I am writing this before Hogmanay so I have no idea how many folk assembled at the Steeple this year.
Back in the early 1960s there were hundreds of us shaking hands and passing the bottle round to friend and stranger alike when the bell chimed in the new year, just as our fathers and grandfathers had done for a century or more.
Of course their world was very different from ours as I found on reading the eye-witness accounts of Falkirk in the late Victorian age.
One of the earliest comes from 1870 when, “The High Street during the night was somewhat noisy but with the exception of several slight street brawls nothing unusual occurred”.
Our observer added that, “The badly played melodeon was in evidence as usual and the night was rendered not the less hideous in consequence”.
Not much change there then. On New Year’s Day itself, “The town presented a lively appearance from morning ‘til night and, as usual, there was a pretty large number of inebriates strolling about”.
Each year the Falkirk Burgh Band, resplendent in their handsome uniforms, marched from the Burgh Buildings to the Steeple at 10 a.m. to entertain the crowds and across the district.
The great and the good performed their annual acts of charity for the benefit of the ‘poor’ – of whom there were an astonishing number.
In 1897 for example the Town Hall was the venue for a ‘breakfast’ for over 700 poor children who were given ‘a large meat pie, cups of coffee and fancy bread and cake’ before listening to six speeches from Provost Weir, councillors and ministers urging them to work hard, stay away from the demon drink and so grow into decent citizens.
Chilling to think that many would be in the trenches or the graveyard before they had much of a chance!
There was always a similar event in the Poor’s House in Cow Wynd where ‘tea, a fourpenny pie and a bag of pastry’ were on offer along with entertainment like magic lantern shows, lectures and hymns galore.
The Ragged School in Kerse Lane where street children were housed, put to work and given ‘instruction’, and the much vaunted Charity School in the Pleasance, celebrated in similar fashion.
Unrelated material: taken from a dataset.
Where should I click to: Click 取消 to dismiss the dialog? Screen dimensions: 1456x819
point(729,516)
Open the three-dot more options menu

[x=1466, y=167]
With the foundries and public works closed many people took the chance of visiting the cities and it was not unusual for three or four thousand to take the train to Glasgow or Edinburgh.
But with many more staying at home there was a fear that idle hands might cause mischief so every effort was made to “provide the working classes with healthy amusement during the holiday”.
Most years the Temperance Federation hired the Odd Fellows Hall in Grahamston which opened as an entertainment centre offering games such as bagatelle, carpet bowls, draughts, dominoes, ludo and quoits, along with the very popular ‘summer ice’ and something called hamla!
In most years over 1500 people turned up during the three days.
Over in the Town Mission the public were invited to hear
a choir of 40 children sing a cantata called ‘Won for a Child’ and the next night listen to Mr David Kay lecture on ‘Lord Kitchener’s recent campaign in the Sudan’.
It is a long lost world far removed from our own and few would want to return to anything like it. That is except for one thing.
Today in Falkirk we have the excellent Tryst orchestra but what about a Burgh Band? Now that would be a welcome blast from the past.
Grant Barker wonders if there has ever been any excavation to find the site of the 1298 Battle of Falkirk?
The problem is that we have very little idea where to begin. There are at least a dozen possible places between Falkirk and Linlithgow which fit the limited evidence so it would be guesswork which the people with the money and expertise don’t like!
I’m afraid that only an accidental discovery of mountains of bones will solve the puzzle.